::: INPUT DATA :::

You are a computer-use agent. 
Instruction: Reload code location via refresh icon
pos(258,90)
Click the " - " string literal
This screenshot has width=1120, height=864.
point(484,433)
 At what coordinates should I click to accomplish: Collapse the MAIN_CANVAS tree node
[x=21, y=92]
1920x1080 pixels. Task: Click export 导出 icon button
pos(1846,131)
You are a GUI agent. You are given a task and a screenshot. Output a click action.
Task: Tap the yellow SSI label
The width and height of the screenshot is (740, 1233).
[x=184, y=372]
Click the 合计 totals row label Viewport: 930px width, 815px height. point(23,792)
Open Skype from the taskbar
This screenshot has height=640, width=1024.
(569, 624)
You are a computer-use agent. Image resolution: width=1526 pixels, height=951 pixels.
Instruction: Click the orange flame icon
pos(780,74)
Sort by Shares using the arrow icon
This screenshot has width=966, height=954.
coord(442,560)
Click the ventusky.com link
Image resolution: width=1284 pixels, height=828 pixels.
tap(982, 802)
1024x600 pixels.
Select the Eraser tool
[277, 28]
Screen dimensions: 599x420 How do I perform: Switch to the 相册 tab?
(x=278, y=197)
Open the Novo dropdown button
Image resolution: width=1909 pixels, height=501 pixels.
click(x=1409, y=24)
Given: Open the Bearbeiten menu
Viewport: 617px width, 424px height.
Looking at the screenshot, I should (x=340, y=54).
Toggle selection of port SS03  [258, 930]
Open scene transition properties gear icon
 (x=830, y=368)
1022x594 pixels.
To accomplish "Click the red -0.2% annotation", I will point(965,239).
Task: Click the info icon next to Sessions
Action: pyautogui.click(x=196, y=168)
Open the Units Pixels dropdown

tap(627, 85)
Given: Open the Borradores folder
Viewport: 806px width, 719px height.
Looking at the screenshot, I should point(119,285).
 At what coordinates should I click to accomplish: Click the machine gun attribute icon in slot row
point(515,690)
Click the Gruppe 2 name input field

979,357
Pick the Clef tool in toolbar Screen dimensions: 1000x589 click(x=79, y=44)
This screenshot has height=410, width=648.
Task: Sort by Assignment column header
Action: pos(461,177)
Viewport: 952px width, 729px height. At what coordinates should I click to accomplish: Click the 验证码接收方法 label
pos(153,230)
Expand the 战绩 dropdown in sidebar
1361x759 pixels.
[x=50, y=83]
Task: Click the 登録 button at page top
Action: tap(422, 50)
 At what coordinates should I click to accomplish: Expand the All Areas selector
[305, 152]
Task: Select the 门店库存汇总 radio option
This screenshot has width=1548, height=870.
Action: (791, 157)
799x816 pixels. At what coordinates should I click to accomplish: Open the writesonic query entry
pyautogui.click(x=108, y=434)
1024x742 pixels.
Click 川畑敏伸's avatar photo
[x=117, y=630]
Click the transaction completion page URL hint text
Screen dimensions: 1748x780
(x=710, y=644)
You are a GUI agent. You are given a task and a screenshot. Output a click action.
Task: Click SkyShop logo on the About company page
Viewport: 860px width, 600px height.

:::

EXERCISE OBJECTIVE — Please, from the entries above, set down exactly the lines from the one containing "The width and" through the one containing "Sort by Shares using the arrow icon", and only those.

OUTPUT OF THE EXERCISE —
The width and height of the screenshot is (740, 1233).
[x=184, y=372]
Click the 合计 totals row label Viewport: 930px width, 815px height. point(23,792)
Open Skype from the taskbar
This screenshot has height=640, width=1024.
(569, 624)
You are a computer-use agent. Image resolution: width=1526 pixels, height=951 pixels.
Instruction: Click the orange flame icon
pos(780,74)
Sort by Shares using the arrow icon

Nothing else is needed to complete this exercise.